ACCIONES REQUERIDAS |
a. ¿Cuáles son los medios con los que, según el texto sobre la crisis y las reformas, tratamos de abordar los problemas? Enuméralos todos.
b. Según el texto sobre la crisis y las reformas, ¿qué producirán las meras reformas sin comprender todo el complejo ser del hombre?
c. Prosigue el texto sobre la crisis y las reformas a partir de su última frase.

DOCUMENTO |
Me
parece que una clase completamente distinta de moralidad y de
conducta, y una acción que surja de la comprensión de todo el
proceso del vivir, se han vuelto una necesidad urgente en nuestro
mundo de crisis y de problemas en constante aumento. Tratamos de
abordar estos problemas mediante métodos políticos y de
organización, mediante reajustes económicos y diversas reformas;
pero ninguna de estas cosas resolverá jamás las complejas
dificultades de la existencia humana, aun cuando puedan ofrecer un
alivio transitorio. Todas las reformas, por extensas y aparentemente
duraderas que sean, son en sí mismas causa de ulterior confusión y
nueva necesidad de reformas. Sin comprender todo el complejo ser del
hombre, las meras reformas producirán sólo la confusa exigencia de
más reformas. Las reformas no terminan nunca y, a lo largo de estas
mismas líneas, no existe una solución fundamental.

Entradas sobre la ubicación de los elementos
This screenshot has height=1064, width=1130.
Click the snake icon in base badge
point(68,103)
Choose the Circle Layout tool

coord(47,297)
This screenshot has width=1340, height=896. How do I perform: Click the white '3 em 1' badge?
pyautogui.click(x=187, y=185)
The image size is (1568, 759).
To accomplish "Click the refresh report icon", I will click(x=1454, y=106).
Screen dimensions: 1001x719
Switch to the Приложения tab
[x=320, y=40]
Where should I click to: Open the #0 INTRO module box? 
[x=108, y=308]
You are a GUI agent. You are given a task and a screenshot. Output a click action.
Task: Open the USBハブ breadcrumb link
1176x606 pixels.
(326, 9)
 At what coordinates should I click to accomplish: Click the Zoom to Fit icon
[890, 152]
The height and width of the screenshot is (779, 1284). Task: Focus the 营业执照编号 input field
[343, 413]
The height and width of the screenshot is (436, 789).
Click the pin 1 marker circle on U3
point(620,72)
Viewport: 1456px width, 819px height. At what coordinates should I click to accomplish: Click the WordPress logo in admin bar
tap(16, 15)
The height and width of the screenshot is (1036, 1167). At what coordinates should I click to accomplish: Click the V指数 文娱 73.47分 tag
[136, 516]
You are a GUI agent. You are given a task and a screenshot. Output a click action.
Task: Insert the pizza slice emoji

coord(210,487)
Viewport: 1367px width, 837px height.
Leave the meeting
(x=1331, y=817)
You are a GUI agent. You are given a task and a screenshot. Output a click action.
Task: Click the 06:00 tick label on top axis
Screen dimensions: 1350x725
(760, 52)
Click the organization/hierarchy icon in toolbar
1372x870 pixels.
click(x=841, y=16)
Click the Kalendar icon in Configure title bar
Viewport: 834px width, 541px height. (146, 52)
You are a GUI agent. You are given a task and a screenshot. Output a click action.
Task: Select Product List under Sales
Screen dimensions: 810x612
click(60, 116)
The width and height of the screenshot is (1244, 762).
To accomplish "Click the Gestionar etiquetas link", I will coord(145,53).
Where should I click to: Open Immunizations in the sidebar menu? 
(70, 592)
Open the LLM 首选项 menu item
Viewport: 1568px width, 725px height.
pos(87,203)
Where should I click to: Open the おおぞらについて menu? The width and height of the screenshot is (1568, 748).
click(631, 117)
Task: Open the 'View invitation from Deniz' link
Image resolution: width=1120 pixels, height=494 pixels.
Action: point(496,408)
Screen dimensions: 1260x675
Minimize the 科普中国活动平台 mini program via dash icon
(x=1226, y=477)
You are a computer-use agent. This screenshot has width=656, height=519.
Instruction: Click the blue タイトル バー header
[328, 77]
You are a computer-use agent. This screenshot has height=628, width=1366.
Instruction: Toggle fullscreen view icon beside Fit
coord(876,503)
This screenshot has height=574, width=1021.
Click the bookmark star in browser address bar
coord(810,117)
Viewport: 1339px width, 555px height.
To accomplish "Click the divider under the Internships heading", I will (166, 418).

RESPUESTAS ESPERADAS |
a.
- Métodos políticos y de organización
- Reajustes económicos
- Diversas reformas

b. Sólo la confusa exigencia de más reformas.

c.
Las
revoluciones políticas, económicas o sociales tampoco son la
respuesta, porque han producido tiranías espantosas o la mera
transferencia de poder y autoridad a manos de un grupo diferente.
Tales revoluciones jamás son la salida para nuestra confusión y
para el conflicto en que vivimos.
Pero
hay una revolución que es por completo diferente y tiene que ocurrir
si hemos de emerger de la inacabable serie de ansiedades, conflictos
y frustraciones en que estamos atrapados. Esta revolución tiene que
comenzar no con teorías e ideaciones que, a la larga, demuestran ser
inútiles, sino con una transformación radical en la mente misma.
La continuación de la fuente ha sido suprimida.